Rory Stewart expenses: How Tory hopeful claimed more than £150k in just one year
Mr Stewart, one of the six remaining Tory leadership candidates, claimed £152,819 between January and November 2017, according to a breakdown of his expenses. The Tory MP for Penrith and The Border and Secretary of State for International Development has published his expenses since 2010 on his website.

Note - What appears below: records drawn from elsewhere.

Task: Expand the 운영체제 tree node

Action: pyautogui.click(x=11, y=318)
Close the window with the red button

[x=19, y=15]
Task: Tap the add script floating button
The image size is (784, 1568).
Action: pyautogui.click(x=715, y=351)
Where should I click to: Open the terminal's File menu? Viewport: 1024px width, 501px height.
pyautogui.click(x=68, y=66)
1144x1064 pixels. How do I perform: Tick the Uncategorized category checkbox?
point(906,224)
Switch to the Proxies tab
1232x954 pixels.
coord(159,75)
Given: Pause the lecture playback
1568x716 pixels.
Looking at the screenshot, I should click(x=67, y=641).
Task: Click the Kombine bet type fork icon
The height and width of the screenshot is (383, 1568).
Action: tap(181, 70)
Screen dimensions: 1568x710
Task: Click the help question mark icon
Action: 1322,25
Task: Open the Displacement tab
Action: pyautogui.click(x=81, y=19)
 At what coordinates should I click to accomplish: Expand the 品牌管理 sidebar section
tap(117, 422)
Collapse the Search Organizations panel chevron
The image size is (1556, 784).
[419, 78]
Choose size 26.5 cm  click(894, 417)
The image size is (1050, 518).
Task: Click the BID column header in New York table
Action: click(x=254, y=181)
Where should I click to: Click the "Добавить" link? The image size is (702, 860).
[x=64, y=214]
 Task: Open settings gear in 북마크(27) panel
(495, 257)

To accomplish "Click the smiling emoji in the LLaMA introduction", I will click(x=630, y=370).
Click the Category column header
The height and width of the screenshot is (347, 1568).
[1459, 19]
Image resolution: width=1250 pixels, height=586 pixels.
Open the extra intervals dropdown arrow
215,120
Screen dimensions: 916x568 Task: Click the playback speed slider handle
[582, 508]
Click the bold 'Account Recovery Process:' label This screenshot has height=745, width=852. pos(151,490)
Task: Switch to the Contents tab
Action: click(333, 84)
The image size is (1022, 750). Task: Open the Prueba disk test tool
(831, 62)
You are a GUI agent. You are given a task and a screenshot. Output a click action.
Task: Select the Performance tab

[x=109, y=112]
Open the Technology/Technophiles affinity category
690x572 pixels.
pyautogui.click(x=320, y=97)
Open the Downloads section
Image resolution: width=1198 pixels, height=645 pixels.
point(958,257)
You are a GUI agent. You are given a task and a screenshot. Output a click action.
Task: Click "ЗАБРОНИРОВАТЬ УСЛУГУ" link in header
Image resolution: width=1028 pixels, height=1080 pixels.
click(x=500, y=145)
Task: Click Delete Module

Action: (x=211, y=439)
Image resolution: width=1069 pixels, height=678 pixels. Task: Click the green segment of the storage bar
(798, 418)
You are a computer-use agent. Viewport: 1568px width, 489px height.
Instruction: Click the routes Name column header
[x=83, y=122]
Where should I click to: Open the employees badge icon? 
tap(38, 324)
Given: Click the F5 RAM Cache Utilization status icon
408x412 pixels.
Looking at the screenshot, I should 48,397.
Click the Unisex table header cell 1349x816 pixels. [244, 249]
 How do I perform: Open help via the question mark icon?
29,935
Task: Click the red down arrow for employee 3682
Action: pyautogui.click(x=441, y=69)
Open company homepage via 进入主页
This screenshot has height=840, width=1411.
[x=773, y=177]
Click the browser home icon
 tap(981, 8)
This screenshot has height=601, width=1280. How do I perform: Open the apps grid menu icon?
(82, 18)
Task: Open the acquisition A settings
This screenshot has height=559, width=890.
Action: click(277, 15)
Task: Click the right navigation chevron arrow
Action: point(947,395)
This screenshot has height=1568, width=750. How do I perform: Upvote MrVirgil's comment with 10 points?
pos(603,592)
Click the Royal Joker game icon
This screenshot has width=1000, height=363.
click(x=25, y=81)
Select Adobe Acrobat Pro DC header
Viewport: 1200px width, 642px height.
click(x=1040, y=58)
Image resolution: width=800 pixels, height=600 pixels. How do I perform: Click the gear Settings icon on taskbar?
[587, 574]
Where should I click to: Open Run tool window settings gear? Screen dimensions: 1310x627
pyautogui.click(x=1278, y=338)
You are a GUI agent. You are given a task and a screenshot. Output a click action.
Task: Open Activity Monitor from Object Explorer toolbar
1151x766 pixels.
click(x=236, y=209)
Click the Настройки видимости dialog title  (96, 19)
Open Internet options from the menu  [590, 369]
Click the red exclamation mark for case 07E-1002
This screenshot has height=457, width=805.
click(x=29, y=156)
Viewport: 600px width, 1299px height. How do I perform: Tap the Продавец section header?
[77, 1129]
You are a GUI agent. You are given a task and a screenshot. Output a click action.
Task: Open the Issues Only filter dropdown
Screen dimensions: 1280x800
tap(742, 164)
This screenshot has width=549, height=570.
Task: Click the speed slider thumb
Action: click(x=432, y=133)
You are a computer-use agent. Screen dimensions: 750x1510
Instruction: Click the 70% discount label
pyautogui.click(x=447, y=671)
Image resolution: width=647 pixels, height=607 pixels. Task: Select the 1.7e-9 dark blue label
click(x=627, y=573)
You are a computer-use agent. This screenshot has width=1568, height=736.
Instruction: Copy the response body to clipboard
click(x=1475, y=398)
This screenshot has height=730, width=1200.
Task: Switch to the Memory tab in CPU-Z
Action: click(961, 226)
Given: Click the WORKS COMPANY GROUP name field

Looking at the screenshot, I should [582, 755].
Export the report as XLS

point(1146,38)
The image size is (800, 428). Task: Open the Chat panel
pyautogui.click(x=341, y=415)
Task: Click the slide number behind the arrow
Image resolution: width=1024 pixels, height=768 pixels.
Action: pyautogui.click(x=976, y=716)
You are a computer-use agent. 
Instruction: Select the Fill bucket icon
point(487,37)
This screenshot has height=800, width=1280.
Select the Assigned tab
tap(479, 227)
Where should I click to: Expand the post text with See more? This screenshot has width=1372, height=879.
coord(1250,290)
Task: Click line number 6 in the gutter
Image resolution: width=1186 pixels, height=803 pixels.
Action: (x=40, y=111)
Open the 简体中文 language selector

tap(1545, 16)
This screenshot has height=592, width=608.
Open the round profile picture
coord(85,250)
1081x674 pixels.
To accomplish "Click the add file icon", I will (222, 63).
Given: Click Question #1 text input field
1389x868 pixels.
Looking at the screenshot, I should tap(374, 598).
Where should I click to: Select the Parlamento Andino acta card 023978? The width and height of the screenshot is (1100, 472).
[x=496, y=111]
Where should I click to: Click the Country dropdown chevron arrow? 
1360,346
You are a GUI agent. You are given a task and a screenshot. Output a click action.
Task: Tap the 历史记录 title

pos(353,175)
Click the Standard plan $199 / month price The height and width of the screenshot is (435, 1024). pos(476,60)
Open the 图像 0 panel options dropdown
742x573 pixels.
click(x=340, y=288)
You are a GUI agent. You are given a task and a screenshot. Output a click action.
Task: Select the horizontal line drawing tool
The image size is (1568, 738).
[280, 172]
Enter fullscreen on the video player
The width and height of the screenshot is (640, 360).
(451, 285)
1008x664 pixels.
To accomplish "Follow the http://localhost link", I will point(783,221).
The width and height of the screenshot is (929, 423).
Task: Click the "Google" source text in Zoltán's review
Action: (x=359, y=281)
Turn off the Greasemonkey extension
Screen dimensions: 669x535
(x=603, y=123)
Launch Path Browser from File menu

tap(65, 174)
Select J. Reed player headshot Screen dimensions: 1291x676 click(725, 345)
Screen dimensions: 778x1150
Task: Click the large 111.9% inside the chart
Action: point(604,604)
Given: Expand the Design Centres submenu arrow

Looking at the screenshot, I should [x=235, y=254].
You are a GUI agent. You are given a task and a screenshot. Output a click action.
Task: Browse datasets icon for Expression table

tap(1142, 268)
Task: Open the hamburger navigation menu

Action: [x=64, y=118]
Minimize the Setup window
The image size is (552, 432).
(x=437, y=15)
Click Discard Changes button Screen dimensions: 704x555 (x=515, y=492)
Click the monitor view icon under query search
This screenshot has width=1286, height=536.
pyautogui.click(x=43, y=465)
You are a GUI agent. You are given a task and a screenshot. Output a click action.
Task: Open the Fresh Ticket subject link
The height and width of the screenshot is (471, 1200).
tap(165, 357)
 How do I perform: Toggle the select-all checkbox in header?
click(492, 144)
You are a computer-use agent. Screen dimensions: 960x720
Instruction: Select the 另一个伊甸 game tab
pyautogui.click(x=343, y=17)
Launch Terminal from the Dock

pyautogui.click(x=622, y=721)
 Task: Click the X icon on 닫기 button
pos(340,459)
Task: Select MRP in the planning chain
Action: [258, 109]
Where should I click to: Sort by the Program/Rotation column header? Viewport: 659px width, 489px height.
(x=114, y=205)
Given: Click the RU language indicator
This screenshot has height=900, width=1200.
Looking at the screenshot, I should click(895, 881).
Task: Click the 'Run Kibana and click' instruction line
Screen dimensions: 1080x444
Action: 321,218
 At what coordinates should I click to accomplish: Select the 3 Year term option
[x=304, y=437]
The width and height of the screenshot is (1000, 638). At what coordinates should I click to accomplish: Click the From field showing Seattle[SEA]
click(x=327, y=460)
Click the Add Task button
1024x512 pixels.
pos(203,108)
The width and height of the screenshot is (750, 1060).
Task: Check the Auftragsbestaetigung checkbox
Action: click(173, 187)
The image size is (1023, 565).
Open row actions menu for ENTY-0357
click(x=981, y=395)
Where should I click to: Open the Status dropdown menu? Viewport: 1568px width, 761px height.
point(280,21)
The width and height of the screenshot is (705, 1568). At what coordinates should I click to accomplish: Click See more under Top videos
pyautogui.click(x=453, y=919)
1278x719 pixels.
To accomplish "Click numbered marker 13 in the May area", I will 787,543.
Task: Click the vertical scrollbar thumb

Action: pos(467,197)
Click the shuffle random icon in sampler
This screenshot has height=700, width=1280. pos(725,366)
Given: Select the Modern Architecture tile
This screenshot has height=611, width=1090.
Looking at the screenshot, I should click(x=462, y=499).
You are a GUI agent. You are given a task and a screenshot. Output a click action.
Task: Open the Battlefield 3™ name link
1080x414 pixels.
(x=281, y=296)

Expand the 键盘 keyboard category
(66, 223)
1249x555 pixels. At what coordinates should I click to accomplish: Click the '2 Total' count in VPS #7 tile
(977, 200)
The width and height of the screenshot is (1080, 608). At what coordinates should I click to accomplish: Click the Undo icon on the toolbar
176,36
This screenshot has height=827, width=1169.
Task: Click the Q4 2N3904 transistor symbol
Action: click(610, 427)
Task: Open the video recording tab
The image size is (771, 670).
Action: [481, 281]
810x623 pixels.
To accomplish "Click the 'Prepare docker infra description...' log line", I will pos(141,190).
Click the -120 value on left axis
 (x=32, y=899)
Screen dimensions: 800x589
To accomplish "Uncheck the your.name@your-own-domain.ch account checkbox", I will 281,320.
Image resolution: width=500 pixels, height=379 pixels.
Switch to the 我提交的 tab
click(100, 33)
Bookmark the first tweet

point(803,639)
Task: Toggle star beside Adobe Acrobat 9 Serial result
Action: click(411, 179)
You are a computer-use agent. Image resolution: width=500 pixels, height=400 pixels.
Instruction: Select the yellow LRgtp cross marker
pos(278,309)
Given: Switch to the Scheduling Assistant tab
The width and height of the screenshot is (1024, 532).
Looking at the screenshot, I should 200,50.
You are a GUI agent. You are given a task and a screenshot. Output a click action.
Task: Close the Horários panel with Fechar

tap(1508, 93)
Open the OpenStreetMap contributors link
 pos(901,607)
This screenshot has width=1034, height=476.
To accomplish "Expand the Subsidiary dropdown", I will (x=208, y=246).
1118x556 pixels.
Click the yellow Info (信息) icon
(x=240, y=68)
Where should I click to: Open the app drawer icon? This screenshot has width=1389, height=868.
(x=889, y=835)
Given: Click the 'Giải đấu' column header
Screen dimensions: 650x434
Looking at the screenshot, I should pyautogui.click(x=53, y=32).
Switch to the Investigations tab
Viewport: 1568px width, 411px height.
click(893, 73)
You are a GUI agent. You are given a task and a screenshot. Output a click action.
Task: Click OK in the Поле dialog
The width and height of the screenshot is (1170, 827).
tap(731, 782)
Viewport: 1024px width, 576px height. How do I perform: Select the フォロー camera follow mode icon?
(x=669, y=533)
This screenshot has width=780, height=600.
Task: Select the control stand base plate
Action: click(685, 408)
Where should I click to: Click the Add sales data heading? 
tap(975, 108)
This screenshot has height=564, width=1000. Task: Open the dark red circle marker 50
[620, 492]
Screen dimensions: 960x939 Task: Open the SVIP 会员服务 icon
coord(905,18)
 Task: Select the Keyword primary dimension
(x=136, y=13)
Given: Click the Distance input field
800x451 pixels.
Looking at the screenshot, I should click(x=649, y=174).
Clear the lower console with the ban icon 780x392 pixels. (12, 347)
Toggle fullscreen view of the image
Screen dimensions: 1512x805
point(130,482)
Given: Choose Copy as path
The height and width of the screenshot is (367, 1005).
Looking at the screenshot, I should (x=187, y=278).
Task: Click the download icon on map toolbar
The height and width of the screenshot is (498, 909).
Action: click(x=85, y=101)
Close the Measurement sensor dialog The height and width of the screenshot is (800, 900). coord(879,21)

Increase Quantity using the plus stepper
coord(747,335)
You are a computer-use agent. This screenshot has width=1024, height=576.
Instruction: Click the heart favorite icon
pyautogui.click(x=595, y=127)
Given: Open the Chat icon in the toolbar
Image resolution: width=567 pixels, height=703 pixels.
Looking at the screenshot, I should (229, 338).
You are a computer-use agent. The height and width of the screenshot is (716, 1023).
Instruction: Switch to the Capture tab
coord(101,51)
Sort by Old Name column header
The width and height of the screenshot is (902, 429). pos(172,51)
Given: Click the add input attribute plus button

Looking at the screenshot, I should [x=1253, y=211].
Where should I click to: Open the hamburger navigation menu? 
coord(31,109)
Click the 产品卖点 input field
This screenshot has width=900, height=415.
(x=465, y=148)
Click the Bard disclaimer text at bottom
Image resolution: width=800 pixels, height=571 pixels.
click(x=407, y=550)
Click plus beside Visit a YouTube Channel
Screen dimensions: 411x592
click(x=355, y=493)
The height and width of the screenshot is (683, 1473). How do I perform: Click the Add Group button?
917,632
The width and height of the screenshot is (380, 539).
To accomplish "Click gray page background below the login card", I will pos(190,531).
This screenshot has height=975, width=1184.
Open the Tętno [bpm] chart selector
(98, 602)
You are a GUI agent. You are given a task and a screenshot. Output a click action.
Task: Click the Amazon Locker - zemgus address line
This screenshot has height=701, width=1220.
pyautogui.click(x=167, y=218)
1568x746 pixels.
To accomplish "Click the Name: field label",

The last report available includes a monthly payment of £233.90 for the MP’s office in his constituency and £1,060 a month for his apartment.
Other expenses are listed mainly under the categories “office costs”, “MP travel” and “staff travel”.
The heftiest expense claimed amounts to £128,839.68, to cover for the “total staffing budget payroll costs for the 2016-17 year”, according to the report.
Mr Stewart explained on his website which expenses he believes should be claimed and why.
He wrote: “My principle on expenses is to claim only for items that are directly related to my work as a constituency MP.”
The Cabinet minister added he only claims expenses related to train and car travel, constituency surgeries, staff salaries both in Westminster and his constituency, office costs, a “proportion of the rent and some expenses for my constituency home” and parliamentary research services.
While his net worth is unknown, Mr Stewart’s salary as an MP is likely to amount approximately to £79,468, to which must be added his salary as a Cabinet minister.
Mr Stewart, who is presenting himself as the alternative to Boris Johnson in the Conservative Party, with his stark opposition to a no deal Brexit and pro-EU views, gained the support of 19 out of the 313 Tory MPs on the first round of voting last week.
Mr Johnson, former Foreign Secretary and MP for Uxbridge and South Ruislip, has claimed almost £5,000 less than Mr Stewart between 2017 and 2018, according to a breakdown of his expenses published on the Independent Parliamentary Standards Authority (Ipsa)’s website.
Ipsa reported Mr Johnson claimed £5,029.76 for office costs and £142,701.29 for staffing.
However, Mr Johnson has been accused earlier this year by MPs sitting on the Committee on Standards of having shown an “over-casual attitude towards obeying the rules of the House”.
The Tory Brexiteer, who is leading the leadership race with 114 MPs backing him, was accused of failing to register his part-ownership of a property in Somerset until almost a year after the deadline.
Mr Johnson apologised and told the committee he misunderstood rules which say land or property worth more than £100,000 and rental income of more than £10,000 a year must be registered within 28 days.